Dugaan Uang Portal Rp30 Juta per Unit
Sumber investigasi juga mengungkap adanya praktik yang dikenal di lapangan sebagai “uang portal”.
Nilainya disebut mencapai:
± Rp30 juta untuk setiap unit alat berat
Dana tersebut diduga menjadi syarat operasional bagi excavator yang akan masuk ke lokasi aktivitas tambang.
Jika jumlah alat berat yang disebut mencapai sekitar 60 unit, maka potensi perputaran dana portal diperkirakan bernilai miliaran rupiah.
Temuan ini masih dalam tahap pendalaman redaksi.
Dugaan Pola Terstruktur
Pengamat tata kelola sumber daya alam menilai, pola seperti ini menunjukkan indikasi aktivitas yang tidak lagi bersifat tambang rakyat tradisional.
Tahapan yang terbaca di lapangan antara lain:
1. Pembukaan akses jalan desa
2. Masuknya alat berat skala besar
3. Pembentukan koordinator lapangan
4. Penarikan biaya operasional
5. Aktivitas tambang berjalan terbuka
Pola tersebut kerap ditemukan pada aktivitas tambang ilegal yang berkembang secara sistemik.

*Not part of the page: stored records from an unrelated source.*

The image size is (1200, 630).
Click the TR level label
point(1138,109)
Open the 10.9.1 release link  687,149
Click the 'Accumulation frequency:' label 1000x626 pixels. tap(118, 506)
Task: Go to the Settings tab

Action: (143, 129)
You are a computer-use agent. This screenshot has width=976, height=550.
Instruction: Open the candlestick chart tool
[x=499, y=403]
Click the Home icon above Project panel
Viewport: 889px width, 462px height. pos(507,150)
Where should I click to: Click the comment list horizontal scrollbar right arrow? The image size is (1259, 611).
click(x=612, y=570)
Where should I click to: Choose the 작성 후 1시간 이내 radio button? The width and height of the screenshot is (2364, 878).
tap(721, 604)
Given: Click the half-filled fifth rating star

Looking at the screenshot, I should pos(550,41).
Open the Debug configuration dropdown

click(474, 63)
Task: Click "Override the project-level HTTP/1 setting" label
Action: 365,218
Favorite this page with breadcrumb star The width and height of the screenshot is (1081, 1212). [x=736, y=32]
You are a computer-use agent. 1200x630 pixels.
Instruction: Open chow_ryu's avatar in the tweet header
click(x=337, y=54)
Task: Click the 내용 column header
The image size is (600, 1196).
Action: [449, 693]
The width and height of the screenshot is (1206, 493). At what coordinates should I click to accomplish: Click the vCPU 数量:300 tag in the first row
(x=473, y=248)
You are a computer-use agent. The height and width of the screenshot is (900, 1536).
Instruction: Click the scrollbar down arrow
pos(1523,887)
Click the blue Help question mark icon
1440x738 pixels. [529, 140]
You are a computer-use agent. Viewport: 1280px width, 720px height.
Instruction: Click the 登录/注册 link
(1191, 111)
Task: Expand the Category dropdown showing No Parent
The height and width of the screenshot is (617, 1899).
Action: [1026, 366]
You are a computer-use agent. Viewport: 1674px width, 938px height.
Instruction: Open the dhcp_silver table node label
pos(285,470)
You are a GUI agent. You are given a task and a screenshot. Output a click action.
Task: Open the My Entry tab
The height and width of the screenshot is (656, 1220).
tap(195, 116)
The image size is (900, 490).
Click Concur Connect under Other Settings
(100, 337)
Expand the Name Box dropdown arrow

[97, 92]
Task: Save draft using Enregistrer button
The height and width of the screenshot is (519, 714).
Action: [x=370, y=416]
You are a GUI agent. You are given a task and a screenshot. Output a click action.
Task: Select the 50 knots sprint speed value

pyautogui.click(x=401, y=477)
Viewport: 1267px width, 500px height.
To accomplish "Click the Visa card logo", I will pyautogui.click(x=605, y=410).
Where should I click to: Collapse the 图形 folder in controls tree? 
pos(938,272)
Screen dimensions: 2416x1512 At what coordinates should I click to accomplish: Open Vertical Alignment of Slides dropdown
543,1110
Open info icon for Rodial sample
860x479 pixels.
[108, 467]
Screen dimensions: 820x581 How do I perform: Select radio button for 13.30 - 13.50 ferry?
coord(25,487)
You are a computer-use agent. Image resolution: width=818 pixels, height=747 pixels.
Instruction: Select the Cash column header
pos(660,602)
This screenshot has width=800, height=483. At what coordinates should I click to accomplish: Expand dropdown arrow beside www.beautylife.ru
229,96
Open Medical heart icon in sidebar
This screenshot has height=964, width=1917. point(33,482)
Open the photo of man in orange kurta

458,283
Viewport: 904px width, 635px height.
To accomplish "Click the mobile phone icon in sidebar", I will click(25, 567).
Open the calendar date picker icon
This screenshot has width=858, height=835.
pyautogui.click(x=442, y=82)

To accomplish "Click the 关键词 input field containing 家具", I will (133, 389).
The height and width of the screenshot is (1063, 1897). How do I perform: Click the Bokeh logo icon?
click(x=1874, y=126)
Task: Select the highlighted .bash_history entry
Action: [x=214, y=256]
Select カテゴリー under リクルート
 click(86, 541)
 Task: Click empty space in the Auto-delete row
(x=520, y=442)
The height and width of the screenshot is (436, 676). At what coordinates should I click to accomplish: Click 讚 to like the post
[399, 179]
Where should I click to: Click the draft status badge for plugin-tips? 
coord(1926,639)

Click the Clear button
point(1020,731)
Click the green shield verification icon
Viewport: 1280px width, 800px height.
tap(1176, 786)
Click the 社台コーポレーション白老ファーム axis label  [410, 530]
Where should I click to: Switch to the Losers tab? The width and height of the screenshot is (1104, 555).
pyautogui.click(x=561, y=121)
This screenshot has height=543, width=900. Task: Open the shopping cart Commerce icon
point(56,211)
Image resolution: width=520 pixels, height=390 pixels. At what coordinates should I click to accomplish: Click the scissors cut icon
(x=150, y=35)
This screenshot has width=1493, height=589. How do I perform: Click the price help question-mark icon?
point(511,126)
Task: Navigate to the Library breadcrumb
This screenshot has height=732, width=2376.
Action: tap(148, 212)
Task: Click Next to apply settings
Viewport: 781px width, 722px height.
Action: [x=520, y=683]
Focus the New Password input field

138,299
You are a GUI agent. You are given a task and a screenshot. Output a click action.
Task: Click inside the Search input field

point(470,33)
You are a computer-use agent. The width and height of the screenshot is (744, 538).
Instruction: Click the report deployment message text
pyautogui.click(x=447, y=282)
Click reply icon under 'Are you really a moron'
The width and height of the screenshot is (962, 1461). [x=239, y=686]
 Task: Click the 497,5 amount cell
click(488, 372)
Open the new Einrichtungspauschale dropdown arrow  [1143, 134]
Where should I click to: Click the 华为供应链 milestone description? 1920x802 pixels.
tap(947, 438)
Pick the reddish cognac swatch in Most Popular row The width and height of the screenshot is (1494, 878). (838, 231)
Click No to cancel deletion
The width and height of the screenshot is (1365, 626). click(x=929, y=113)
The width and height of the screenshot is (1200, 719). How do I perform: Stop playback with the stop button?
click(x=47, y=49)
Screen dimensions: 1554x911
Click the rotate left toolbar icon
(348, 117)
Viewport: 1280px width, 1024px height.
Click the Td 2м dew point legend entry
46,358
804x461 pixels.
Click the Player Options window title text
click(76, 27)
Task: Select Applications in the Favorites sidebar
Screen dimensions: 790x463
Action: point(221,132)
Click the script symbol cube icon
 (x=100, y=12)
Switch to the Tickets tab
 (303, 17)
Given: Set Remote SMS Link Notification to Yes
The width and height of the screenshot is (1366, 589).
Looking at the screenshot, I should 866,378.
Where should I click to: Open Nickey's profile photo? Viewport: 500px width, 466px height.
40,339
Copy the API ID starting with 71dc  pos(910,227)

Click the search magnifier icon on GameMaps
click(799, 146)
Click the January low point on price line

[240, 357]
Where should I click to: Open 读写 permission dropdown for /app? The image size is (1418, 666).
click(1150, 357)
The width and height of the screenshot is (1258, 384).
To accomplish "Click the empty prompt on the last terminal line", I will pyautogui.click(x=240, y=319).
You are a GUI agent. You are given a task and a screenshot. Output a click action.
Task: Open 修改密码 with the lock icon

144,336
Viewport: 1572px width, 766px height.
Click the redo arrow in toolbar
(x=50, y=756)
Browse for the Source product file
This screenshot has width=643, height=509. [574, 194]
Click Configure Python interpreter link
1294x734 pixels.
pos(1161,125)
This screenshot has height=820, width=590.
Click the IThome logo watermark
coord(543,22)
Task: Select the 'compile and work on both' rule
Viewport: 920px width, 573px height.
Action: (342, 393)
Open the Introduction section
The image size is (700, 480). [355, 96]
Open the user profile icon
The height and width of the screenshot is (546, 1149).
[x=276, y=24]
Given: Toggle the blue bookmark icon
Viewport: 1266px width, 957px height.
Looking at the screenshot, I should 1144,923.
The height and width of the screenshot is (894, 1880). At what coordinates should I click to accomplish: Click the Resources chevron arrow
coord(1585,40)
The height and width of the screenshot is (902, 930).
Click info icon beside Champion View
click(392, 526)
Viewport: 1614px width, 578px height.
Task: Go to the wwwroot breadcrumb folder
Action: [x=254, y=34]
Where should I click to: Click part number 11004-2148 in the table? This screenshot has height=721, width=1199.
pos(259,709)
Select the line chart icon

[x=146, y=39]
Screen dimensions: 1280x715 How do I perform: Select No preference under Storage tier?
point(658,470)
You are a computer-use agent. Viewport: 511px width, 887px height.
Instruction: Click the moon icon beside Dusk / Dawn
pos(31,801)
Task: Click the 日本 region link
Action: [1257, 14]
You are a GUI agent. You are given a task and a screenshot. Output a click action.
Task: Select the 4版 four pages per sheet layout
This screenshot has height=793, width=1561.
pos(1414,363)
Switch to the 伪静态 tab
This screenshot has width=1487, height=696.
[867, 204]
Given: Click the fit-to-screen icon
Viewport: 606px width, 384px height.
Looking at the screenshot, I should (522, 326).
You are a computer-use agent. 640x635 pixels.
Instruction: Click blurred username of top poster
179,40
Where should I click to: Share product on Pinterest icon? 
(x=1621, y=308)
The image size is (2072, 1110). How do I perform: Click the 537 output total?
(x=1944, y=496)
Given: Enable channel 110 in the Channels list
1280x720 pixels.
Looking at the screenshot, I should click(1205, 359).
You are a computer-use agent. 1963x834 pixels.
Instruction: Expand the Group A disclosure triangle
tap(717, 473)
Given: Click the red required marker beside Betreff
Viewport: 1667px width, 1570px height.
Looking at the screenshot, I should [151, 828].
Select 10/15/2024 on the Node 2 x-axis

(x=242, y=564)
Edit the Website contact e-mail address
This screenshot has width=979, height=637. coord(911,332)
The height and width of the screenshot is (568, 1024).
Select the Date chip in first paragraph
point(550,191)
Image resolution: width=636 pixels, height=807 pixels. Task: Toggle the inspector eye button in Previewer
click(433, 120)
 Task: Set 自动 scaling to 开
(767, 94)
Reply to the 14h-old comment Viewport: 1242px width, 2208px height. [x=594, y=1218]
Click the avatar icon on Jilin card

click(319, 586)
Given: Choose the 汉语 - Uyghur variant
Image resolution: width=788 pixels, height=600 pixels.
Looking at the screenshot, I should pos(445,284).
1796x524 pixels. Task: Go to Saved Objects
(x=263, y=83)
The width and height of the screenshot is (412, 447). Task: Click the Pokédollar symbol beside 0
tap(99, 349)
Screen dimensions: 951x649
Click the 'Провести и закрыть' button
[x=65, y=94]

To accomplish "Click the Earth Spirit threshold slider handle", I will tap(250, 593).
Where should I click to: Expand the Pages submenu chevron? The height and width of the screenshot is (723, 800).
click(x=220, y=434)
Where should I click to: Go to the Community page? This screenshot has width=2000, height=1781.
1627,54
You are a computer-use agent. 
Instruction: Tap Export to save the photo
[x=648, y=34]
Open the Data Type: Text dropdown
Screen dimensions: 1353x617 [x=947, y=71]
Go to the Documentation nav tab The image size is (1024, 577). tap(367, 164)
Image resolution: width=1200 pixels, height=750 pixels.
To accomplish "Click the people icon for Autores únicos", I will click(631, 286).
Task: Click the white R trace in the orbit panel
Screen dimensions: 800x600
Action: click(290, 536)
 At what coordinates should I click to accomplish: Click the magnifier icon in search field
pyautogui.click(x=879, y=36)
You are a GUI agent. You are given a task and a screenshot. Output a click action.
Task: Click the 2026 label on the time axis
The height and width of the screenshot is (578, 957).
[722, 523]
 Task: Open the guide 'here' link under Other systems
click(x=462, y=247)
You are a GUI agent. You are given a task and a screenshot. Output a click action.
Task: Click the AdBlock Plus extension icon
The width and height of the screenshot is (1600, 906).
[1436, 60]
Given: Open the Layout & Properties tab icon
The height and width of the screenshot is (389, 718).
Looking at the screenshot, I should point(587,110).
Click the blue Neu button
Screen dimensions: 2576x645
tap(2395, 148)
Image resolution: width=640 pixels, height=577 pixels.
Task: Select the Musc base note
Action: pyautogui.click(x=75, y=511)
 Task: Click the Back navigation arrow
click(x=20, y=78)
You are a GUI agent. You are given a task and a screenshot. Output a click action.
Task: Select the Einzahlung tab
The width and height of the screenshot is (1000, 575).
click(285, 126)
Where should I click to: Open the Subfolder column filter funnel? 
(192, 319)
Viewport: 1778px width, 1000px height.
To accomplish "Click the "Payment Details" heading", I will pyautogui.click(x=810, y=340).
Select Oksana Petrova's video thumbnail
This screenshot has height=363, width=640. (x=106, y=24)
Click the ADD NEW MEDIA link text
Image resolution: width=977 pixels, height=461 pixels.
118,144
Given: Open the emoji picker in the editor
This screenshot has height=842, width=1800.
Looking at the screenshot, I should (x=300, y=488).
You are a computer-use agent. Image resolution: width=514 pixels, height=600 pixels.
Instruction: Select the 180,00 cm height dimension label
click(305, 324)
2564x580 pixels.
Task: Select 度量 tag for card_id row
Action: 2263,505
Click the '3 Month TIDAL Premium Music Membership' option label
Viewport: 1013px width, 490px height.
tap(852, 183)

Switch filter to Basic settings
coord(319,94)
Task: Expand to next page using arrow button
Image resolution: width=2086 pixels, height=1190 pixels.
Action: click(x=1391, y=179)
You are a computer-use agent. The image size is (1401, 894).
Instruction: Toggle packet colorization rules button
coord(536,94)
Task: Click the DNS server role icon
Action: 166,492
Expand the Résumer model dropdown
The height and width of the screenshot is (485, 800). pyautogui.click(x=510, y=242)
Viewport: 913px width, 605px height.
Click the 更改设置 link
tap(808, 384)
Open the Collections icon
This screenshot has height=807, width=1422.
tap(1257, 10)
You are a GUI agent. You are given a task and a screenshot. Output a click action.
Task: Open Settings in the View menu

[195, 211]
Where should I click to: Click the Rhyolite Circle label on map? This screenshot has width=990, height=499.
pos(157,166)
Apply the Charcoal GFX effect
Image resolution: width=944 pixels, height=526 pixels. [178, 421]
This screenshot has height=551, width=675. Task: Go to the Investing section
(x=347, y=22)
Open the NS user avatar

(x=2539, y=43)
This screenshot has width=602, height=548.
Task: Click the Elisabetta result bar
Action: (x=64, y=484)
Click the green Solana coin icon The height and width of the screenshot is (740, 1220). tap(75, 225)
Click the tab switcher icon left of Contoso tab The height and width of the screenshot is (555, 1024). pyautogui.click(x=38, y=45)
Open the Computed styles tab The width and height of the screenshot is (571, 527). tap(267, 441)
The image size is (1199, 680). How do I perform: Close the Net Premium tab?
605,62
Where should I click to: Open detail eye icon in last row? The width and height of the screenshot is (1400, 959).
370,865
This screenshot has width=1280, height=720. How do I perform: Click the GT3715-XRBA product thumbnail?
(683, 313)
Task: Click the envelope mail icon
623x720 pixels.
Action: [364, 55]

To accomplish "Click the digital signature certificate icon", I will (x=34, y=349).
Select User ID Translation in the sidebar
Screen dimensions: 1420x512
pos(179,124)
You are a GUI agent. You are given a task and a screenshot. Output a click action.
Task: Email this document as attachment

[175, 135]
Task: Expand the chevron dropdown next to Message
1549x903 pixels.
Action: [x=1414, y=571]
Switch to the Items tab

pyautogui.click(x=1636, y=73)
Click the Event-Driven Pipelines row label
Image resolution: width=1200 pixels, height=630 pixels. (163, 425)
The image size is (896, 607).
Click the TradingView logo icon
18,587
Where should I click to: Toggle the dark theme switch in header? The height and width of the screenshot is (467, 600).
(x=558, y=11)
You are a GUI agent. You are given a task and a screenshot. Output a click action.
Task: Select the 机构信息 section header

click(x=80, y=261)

Posisi Kepala Desa Jadi Sorotan
Publik kini mempertanyakan sejauh mana pengawasan pemerintah desa terhadap penggunaan akses jalan yang berada dalam wilayah administratif Muaro Cuban.
Sebab secara kewilayahan, pemerintah desa memiliki fungsi pengendalian sosial terhadap aktivitas berisiko tinggi.
Hingga berita ini diterbitkan, Kepala Desa Muaro Cuban belum memberikan penjelasan rinci terkait:
▪️jumlah alat berat yang beroperasi,
▪️mekanisme pengawasan,
▪️maupun dugaan keberadaan koordinator aktivitas tambang.
Hak Jawab Terbuka
Redaksi FikiranRajat.id membuka ruang klarifikasi kepada:
▪️Kepala Desa Muaro Cuban,
▪️pihak berinisial ISKDR,
▪️aparat pemerintah daerah,
▪️maupun aparat penegak hukum,
sebagaimana diatur dalam UU Nomor 40 Tahun 1999 tentang Pers.